PROBLEM TO WORK ON ▸ Keep only the lines from the top of the listing through the one with "Task: Click the Sign Out button", and reproduce them unaltered.

RECORDS FOR THIS EXERCISE ▸

BEGIN

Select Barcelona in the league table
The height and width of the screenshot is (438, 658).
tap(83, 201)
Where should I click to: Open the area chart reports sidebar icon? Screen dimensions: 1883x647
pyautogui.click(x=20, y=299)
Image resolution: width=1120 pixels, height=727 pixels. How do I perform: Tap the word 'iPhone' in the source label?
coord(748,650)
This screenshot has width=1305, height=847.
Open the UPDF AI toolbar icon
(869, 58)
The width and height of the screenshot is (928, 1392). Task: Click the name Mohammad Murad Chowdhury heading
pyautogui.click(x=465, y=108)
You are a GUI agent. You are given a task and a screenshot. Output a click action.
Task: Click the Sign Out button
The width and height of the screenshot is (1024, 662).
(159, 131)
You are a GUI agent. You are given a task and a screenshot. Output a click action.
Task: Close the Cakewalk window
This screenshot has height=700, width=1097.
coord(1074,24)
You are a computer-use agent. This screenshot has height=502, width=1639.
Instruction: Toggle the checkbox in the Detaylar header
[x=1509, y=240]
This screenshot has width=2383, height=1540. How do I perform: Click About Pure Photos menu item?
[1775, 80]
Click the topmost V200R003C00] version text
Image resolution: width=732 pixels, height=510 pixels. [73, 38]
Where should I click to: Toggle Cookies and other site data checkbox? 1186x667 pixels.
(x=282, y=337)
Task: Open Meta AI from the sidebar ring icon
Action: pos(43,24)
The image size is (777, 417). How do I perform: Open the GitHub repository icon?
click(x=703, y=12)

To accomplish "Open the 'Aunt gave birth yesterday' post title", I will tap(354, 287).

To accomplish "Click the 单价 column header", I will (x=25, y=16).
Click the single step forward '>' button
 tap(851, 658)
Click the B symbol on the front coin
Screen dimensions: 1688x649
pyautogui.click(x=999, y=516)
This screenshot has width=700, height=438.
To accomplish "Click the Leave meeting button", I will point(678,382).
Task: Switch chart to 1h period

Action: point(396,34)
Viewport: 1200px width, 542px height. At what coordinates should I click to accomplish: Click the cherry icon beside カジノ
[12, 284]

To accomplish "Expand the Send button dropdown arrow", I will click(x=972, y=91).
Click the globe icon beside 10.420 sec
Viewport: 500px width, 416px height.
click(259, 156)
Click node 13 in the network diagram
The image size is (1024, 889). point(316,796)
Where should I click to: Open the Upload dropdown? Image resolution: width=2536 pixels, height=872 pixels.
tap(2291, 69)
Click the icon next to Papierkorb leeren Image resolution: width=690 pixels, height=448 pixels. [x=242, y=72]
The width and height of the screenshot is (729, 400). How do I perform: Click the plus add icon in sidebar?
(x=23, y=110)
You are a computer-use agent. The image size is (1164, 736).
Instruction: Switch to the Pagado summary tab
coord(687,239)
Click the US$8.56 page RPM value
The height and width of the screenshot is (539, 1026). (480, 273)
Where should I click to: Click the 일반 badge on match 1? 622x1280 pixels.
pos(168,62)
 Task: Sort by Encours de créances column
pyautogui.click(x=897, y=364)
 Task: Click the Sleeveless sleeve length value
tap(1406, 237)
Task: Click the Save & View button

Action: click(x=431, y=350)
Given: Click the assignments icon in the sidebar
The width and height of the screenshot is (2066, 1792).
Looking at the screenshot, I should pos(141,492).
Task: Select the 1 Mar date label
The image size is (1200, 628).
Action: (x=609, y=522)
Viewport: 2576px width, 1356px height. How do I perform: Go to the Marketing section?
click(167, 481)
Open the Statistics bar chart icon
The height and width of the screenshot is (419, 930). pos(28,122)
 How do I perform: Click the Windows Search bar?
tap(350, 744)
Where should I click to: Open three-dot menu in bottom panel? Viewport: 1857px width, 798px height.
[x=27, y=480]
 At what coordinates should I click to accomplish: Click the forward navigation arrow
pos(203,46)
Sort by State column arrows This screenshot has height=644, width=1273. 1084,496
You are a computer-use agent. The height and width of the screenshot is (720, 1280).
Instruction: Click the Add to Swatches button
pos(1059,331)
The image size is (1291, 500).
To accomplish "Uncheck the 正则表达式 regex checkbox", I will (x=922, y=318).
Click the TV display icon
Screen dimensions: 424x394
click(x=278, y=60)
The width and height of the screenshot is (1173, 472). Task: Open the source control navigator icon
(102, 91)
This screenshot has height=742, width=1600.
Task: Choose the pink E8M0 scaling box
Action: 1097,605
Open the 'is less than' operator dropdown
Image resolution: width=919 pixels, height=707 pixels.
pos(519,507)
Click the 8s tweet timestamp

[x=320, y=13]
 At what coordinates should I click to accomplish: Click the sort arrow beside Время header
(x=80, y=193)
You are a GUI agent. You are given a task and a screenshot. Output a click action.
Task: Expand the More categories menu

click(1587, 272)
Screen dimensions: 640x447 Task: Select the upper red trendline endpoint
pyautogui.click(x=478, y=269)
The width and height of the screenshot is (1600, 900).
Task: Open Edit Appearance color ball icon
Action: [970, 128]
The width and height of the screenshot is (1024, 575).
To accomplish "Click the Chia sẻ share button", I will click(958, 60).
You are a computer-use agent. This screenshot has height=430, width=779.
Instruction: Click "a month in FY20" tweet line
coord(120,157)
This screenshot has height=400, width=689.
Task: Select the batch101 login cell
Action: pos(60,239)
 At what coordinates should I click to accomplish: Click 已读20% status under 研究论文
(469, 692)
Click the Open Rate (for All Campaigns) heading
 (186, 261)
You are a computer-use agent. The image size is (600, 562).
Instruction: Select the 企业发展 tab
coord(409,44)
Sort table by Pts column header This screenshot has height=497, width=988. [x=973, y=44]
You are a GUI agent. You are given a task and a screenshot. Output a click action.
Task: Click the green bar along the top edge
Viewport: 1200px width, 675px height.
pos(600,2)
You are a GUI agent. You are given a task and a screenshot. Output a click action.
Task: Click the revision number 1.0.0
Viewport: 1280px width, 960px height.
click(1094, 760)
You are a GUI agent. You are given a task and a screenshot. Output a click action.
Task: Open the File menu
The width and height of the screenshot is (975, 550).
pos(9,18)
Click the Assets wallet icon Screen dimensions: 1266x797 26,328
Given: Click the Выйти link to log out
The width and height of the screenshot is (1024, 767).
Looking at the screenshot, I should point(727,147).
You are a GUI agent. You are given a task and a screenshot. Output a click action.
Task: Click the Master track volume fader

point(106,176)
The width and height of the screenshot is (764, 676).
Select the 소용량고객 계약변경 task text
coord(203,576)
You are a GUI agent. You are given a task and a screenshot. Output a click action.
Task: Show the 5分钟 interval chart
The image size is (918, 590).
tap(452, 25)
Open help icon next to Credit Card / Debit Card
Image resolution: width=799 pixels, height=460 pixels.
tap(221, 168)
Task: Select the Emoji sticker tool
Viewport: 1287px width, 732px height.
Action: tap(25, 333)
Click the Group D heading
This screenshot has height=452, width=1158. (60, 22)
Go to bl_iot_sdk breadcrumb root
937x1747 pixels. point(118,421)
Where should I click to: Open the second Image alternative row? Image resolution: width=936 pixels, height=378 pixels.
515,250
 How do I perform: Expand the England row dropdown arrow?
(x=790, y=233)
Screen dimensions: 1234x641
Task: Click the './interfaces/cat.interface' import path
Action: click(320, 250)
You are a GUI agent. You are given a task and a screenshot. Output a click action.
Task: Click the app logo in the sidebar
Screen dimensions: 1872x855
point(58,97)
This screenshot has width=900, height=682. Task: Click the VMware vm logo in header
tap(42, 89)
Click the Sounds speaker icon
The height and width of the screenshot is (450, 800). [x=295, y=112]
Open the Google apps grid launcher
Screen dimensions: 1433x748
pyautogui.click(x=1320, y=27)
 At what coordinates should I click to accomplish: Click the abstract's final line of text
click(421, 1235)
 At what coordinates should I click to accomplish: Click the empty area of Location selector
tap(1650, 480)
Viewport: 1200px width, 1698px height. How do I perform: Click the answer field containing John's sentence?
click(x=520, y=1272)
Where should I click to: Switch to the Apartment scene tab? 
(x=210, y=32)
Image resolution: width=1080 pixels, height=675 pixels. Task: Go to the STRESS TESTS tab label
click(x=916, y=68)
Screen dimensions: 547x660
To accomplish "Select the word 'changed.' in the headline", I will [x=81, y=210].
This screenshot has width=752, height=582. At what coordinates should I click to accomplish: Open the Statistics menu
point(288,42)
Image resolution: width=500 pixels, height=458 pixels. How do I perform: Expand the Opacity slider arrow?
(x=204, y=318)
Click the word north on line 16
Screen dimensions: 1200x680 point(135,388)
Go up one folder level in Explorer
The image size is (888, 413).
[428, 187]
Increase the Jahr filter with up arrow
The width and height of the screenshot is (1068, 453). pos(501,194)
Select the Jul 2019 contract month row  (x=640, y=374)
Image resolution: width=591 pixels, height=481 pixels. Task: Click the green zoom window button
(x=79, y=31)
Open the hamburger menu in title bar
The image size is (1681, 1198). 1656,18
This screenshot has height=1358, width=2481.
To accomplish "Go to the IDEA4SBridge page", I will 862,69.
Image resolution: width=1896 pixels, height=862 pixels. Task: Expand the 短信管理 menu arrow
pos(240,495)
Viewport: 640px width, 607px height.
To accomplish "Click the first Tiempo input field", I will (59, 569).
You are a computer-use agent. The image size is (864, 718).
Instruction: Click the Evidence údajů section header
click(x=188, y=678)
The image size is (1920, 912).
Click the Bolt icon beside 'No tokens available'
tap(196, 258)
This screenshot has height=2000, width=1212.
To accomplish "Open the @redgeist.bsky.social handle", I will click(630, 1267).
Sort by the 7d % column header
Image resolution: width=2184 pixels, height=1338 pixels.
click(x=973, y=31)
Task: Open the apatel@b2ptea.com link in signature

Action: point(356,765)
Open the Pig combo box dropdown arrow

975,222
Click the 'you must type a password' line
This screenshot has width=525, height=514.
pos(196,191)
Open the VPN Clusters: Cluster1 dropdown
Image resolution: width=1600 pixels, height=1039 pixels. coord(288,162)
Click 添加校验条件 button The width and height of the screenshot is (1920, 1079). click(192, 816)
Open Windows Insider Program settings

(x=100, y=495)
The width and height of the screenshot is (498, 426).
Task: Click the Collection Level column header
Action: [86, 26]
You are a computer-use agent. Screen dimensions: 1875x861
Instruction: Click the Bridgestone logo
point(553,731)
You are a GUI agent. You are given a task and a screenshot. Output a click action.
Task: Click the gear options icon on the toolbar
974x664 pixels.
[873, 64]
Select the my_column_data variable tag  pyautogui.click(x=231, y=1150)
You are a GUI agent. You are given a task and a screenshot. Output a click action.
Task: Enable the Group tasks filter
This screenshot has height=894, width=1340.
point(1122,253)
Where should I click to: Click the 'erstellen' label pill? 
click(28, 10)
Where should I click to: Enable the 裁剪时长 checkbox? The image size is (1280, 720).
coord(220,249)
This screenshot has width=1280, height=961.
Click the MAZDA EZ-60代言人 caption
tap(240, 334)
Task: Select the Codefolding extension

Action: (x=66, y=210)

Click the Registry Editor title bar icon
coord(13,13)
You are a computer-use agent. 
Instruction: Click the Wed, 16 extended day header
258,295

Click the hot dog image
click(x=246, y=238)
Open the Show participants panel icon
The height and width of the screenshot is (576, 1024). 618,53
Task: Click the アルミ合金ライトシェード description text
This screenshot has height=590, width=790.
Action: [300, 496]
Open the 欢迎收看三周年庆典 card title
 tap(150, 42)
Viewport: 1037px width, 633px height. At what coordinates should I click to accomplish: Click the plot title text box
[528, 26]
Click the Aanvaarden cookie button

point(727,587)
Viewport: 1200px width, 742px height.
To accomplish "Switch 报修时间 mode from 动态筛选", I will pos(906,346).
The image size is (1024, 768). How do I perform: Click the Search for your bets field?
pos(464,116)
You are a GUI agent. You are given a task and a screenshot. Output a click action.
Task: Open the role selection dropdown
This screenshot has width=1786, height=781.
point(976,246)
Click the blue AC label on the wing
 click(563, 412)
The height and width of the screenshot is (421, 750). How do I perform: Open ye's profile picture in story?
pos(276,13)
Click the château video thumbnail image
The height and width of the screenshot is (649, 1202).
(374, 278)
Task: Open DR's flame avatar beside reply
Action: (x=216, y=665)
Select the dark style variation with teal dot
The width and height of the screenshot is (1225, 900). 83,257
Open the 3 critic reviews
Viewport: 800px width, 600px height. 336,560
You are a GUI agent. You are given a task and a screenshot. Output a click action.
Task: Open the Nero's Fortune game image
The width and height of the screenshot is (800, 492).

END

SOLUTION TO THE PROBLEM ▸
Select Barcelona in the league table
The height and width of the screenshot is (438, 658).
tap(83, 201)
Where should I click to: Open the area chart reports sidebar icon? Screen dimensions: 1883x647
pyautogui.click(x=20, y=299)
Image resolution: width=1120 pixels, height=727 pixels. How do I perform: Tap the word 'iPhone' in the source label?
coord(748,650)
This screenshot has width=1305, height=847.
Open the UPDF AI toolbar icon
(869, 58)
The width and height of the screenshot is (928, 1392). Task: Click the name Mohammad Murad Chowdhury heading
pyautogui.click(x=465, y=108)
You are a GUI agent. You are given a task and a screenshot. Output a click action.
Task: Click the Sign Out button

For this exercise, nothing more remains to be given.